## WHAT THE TASK ASKS
Locate each line in the listing below that contains the string "Choose", matching case exactly, and copy those lines.
——————————
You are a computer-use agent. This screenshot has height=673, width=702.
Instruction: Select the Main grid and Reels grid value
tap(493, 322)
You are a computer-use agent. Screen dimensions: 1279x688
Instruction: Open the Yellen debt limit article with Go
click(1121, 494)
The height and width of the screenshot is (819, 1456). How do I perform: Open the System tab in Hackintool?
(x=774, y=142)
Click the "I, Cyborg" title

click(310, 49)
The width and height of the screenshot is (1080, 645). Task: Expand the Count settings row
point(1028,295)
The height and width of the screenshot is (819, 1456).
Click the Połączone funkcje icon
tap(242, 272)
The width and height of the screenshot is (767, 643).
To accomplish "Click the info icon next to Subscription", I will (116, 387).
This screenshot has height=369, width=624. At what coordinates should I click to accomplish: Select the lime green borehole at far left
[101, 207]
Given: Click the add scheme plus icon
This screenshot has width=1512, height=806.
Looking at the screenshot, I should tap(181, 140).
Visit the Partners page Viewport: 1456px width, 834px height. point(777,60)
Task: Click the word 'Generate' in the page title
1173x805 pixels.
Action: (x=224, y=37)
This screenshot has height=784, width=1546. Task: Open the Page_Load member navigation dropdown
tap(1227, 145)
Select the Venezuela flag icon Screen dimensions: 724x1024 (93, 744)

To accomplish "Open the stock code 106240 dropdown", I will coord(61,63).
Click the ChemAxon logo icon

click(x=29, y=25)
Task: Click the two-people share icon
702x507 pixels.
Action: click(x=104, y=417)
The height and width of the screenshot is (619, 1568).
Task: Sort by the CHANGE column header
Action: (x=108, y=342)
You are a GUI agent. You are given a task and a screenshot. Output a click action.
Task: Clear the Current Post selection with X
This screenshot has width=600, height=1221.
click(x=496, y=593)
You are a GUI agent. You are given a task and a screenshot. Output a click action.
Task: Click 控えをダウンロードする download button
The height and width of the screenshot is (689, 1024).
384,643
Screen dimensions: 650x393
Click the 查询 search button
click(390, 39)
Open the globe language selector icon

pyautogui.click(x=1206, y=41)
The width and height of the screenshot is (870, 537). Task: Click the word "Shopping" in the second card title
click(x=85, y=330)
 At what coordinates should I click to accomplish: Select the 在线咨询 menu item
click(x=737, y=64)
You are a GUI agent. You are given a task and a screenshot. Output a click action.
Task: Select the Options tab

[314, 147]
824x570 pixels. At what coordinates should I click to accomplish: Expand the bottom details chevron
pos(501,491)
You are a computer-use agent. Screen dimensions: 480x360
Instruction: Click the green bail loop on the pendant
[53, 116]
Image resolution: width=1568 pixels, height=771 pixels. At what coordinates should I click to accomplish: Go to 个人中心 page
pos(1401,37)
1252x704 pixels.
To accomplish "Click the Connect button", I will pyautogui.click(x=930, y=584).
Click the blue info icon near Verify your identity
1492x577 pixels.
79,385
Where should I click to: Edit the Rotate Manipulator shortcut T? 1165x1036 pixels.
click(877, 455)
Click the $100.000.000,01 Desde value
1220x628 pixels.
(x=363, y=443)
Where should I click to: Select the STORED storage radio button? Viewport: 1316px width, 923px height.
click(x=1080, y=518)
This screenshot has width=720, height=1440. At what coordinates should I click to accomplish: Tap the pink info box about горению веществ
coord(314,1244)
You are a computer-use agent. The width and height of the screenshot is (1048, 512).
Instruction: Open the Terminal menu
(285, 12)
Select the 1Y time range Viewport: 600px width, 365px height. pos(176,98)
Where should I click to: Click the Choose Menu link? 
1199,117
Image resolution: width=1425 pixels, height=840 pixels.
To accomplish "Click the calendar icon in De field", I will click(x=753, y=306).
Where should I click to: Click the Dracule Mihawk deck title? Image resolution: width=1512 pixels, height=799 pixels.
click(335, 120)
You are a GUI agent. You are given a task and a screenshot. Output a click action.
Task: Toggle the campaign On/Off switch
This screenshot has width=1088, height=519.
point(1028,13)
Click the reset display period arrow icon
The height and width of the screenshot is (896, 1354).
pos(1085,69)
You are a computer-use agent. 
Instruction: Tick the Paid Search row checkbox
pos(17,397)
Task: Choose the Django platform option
——————————
## RESULT OF THE EXERCISE
Where should I click to: Click the Choose Menu link? 
Task: Choose the Django platform option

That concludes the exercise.